[Task directions]: Copy out, from the data below, each line in which the word "filter" occurs.

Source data
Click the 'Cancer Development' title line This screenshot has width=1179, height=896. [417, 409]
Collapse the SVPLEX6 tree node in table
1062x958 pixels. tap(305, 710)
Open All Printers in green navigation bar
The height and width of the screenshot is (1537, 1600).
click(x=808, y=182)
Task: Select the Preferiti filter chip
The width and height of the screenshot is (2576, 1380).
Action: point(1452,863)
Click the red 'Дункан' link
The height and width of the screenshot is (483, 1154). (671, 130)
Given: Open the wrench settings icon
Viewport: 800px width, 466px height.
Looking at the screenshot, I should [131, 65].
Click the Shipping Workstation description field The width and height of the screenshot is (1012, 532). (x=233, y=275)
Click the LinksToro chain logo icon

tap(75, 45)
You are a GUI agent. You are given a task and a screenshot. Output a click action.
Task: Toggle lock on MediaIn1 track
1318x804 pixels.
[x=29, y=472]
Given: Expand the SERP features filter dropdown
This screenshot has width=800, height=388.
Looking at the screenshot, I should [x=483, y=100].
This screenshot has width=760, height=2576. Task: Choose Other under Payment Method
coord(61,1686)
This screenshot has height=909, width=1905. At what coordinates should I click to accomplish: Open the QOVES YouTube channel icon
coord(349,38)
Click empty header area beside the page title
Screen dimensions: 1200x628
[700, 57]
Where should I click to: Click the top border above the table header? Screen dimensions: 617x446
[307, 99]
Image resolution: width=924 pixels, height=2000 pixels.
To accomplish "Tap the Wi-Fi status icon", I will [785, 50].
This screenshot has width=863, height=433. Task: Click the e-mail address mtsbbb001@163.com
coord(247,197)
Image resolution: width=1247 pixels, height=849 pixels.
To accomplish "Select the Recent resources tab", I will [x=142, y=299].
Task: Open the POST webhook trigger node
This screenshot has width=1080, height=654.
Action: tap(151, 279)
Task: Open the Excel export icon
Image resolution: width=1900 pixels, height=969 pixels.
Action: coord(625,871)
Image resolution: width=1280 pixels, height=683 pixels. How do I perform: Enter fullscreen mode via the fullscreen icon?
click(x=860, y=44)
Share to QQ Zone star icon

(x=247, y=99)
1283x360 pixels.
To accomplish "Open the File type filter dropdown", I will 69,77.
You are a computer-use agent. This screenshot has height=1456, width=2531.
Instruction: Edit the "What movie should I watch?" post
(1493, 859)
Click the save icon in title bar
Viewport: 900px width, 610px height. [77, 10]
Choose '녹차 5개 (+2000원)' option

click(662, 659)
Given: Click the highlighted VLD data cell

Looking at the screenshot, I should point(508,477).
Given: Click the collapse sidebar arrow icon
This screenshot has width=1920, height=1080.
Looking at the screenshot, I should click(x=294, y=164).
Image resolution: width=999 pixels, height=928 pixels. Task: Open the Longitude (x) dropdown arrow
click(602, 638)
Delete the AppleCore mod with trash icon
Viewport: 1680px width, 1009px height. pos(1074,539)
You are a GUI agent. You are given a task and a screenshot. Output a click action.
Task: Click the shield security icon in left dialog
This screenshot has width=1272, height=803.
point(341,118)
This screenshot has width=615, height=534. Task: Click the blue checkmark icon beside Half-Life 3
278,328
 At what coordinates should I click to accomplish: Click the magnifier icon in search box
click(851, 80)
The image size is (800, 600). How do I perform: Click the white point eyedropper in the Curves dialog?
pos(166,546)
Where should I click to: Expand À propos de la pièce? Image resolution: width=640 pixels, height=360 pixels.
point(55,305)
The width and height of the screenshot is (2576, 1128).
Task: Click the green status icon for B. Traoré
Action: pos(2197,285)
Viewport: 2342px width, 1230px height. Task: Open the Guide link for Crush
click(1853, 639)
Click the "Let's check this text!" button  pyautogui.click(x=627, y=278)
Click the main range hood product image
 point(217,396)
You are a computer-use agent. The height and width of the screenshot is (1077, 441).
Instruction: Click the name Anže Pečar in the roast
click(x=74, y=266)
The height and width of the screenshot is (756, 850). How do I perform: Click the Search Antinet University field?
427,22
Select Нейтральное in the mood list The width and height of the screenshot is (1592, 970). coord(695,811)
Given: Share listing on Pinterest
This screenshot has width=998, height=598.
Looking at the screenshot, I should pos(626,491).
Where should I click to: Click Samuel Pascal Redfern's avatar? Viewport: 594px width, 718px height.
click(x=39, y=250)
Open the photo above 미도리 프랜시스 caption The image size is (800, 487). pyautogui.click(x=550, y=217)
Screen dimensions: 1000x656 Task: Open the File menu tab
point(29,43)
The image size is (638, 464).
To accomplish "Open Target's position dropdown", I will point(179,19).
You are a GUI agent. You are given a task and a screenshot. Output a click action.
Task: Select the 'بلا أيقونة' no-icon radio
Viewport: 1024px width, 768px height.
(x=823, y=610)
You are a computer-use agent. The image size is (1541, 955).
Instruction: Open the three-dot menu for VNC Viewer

[Result of this exercise]:
Task: Select the Preferiti filter chip
Given: Expand the SERP features filter dropdown
To accomplish "Open the File type filter dropdown", I will 69,77.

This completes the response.